The furnishings in our house in D.C. were pleasant but spare. In contrast, Uncle Christopher’s home was elegant, even to the eyes of a young boy. It had large rooms, beautiful wood-paneled walls, oriental carpets, paintings, even statues.

  • • • • •

  He was always nice to my mother. And to me as well. Three or four times each year, he would come to Washington.

  “Official business,” he said. “Government contracts.”

  He would stay with us, and my mother always had the guest room ready when he arrived. It wasn’t actually a guest room but the sun porch downstairs. And it wasn’t for him.

  I didn’t mind. The sunroom was a small pleasant room next to the living room on the first floor of the house, and originally it had been a screen porch. But someone had enclosed it before we moved in. The chance to sleep there was exciting to me, because it was another adventure. With all the windows, it was almost like being outdoors. As if I were camping in the wilderness with wild animals and cowboys and rustlers. But I was never afraid. Reality stayed with me, and I knew I was safe inside. In my own house.

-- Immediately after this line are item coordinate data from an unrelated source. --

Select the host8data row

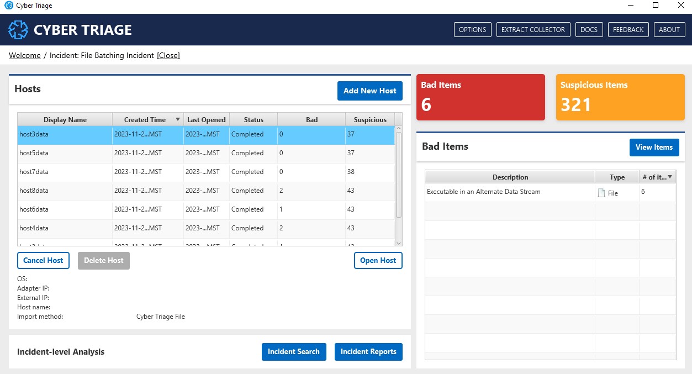point(34,191)
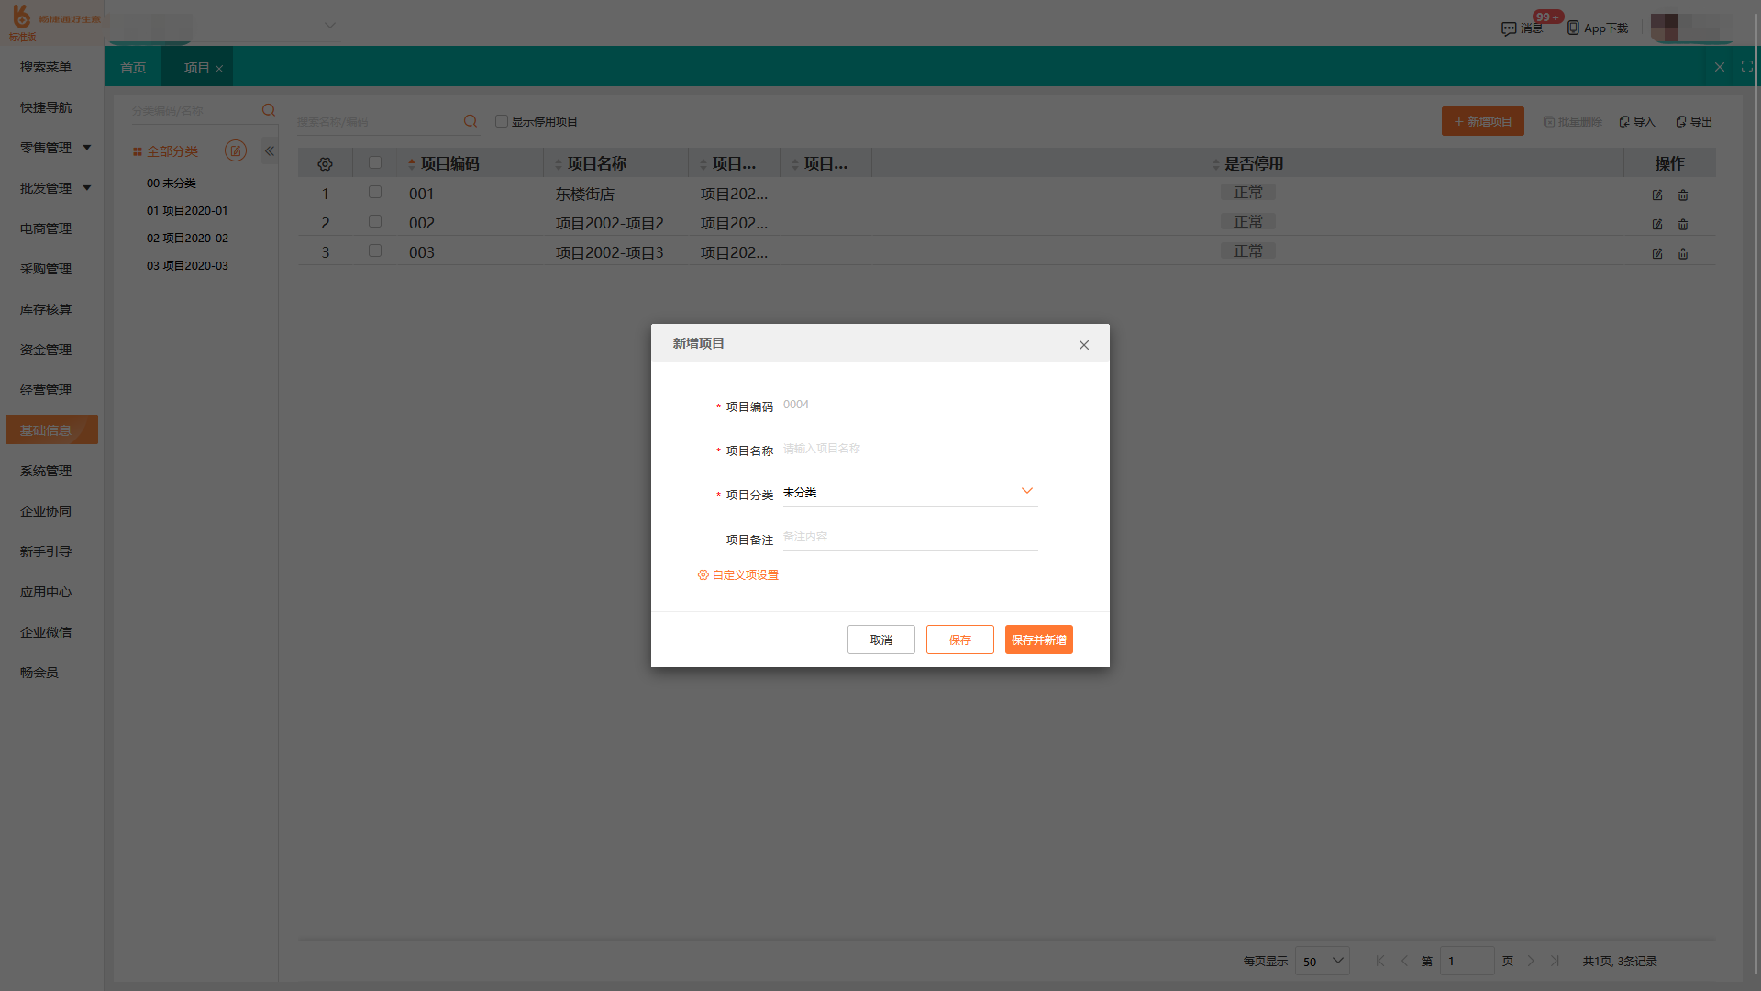Click 项目名称 input field
1761x991 pixels.
tap(908, 448)
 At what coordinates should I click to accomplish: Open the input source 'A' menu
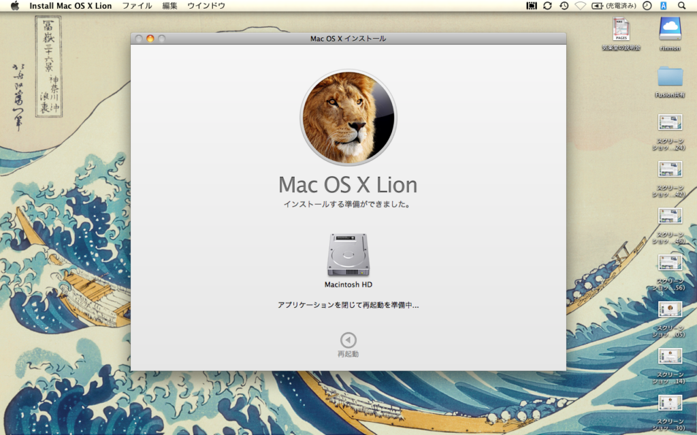(664, 5)
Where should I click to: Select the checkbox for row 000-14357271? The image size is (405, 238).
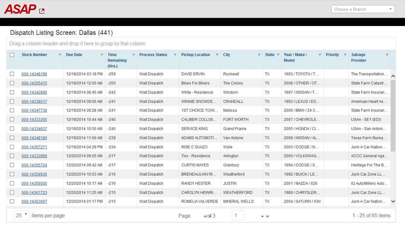tap(12, 147)
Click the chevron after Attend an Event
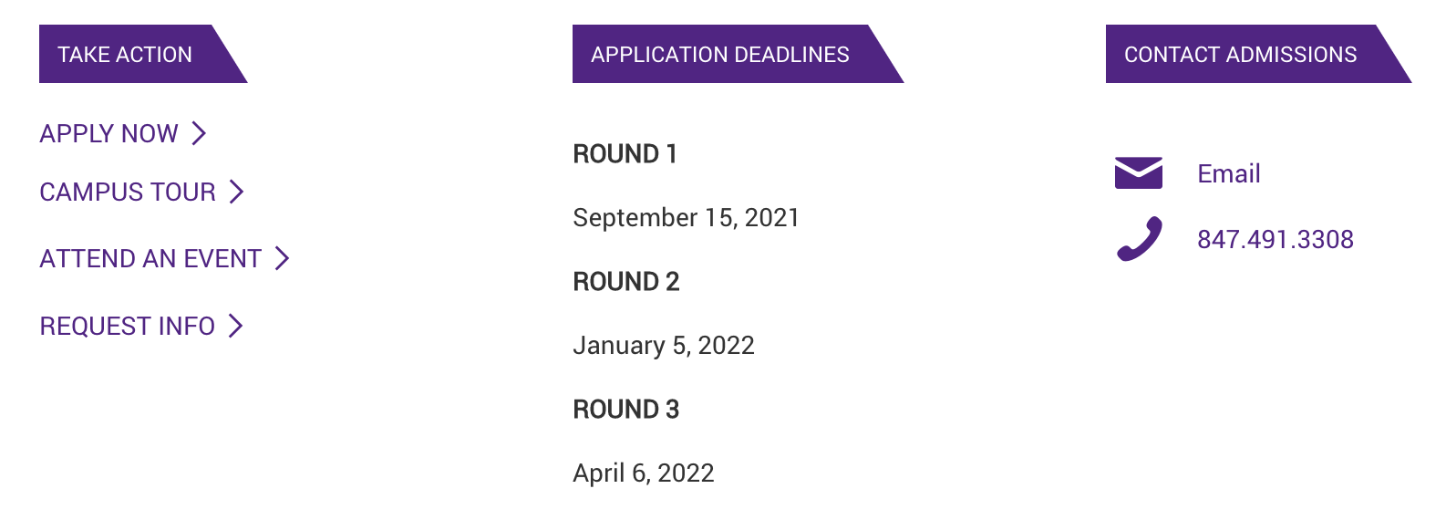The image size is (1446, 520). coord(282,258)
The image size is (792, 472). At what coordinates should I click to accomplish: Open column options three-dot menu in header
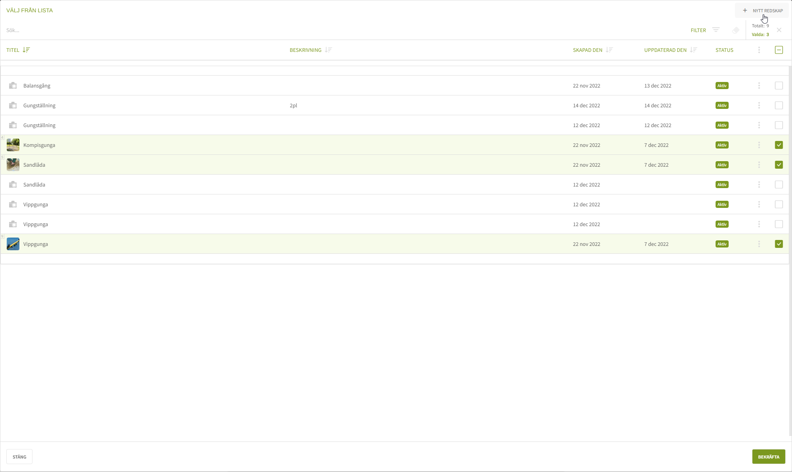coord(759,50)
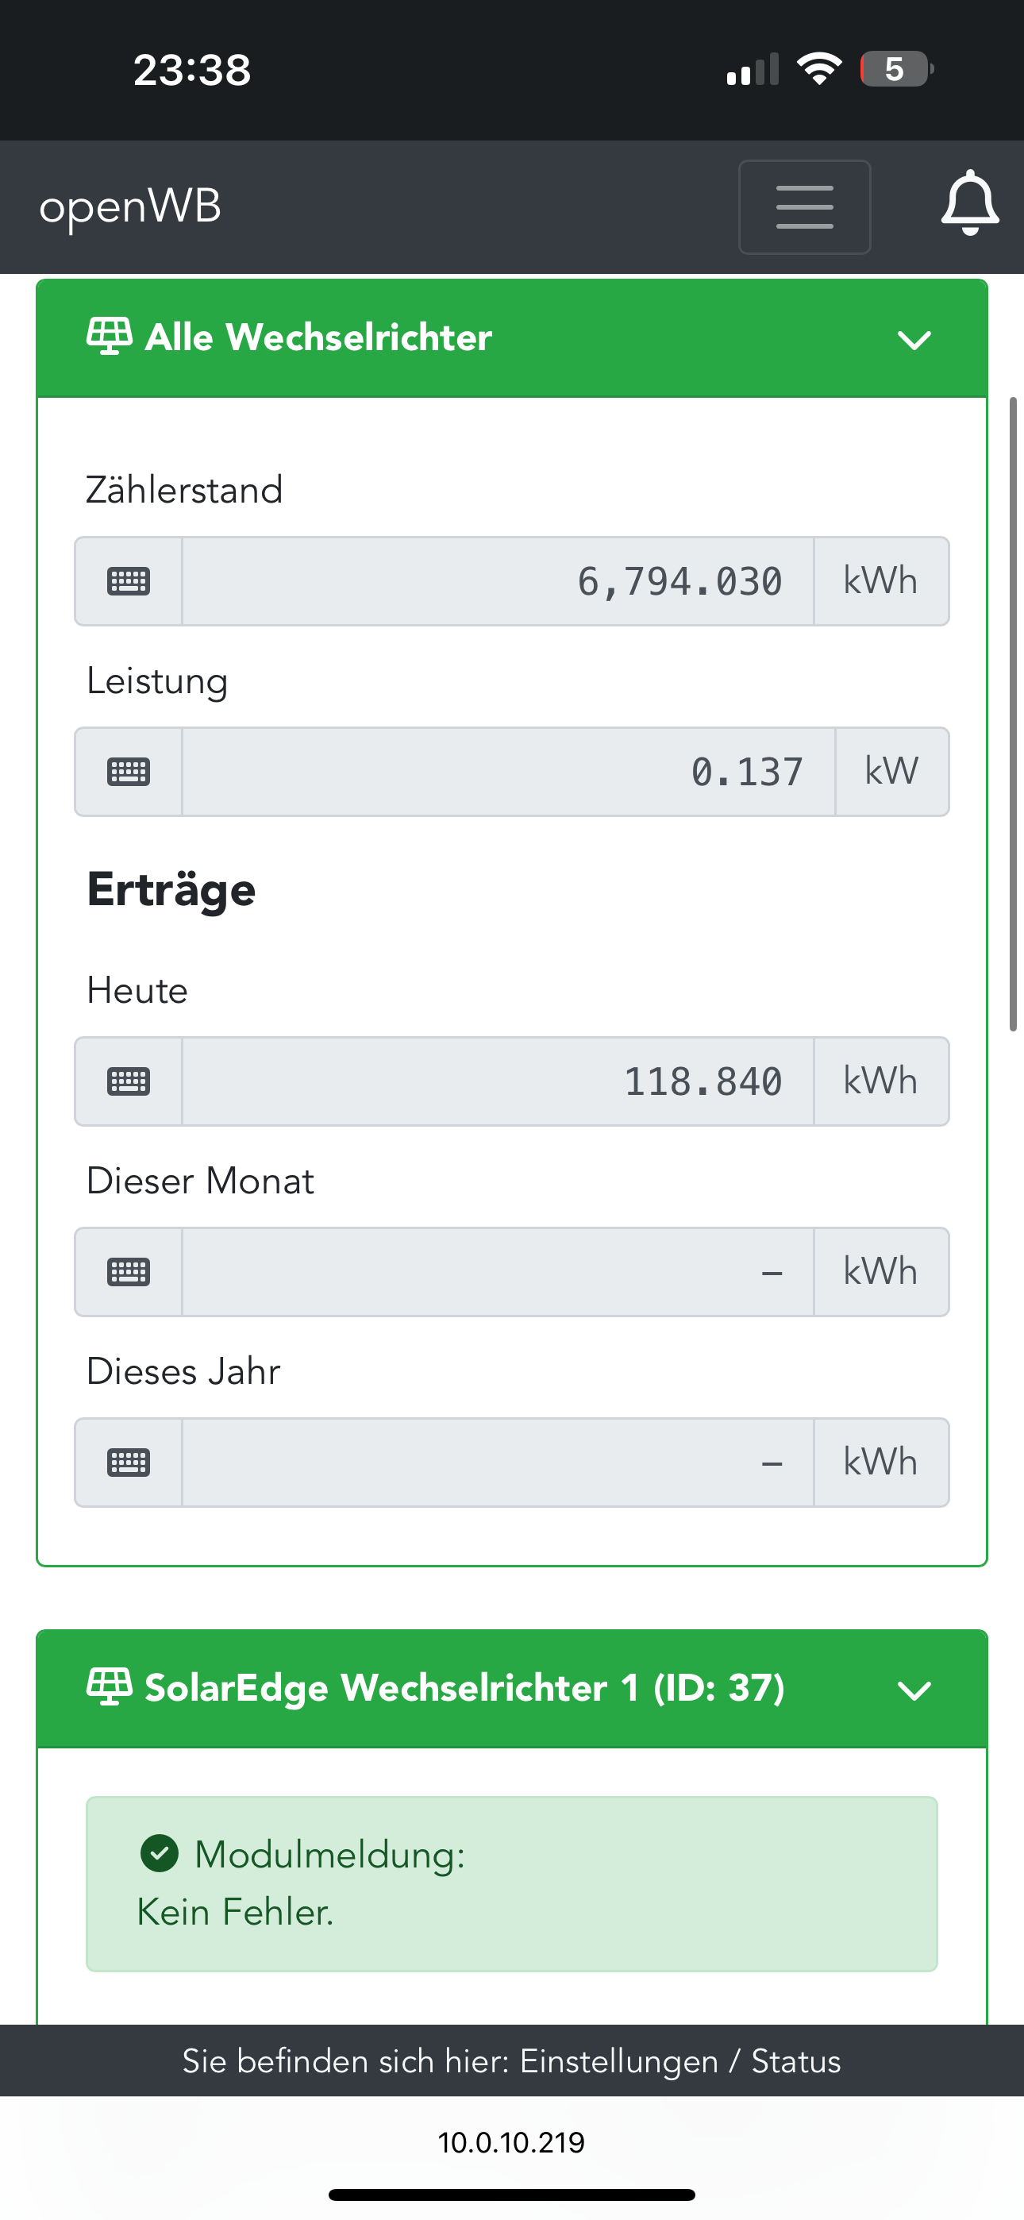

  Of course, my temporary relocation to the porch came about because Uncle Christopher was given my room when he visited. It never struck me as unusual, because that’s just how it was. A visit from Uncle Christopher was something special, with festive meals and even a bottle of wine on the dinner table.

  After these dinners, filled with laughter and conversations in which I was included, we would sit in the living room. They would drink coffee, and I would have a cup of tea, or on special occasions, a Coke. When it was bedtime, I would brush my teeth, say good-night, and crawl under the covers on the old davenport. Soon the lights would go out, and I would hear footsteps on the staircase.

  I said previously that the door between my bedroom and my mother’s was always locked, but that isn’t quite accurate. Several times I remember finding it unlocked, and I took great pleasure in opening this portal, which I considered a secret passageway to my mother’s private sanctuary. But those occasions were rare. Always after Uncle Christopher had come to visit. I never thought to make any connection, at least until I was much older.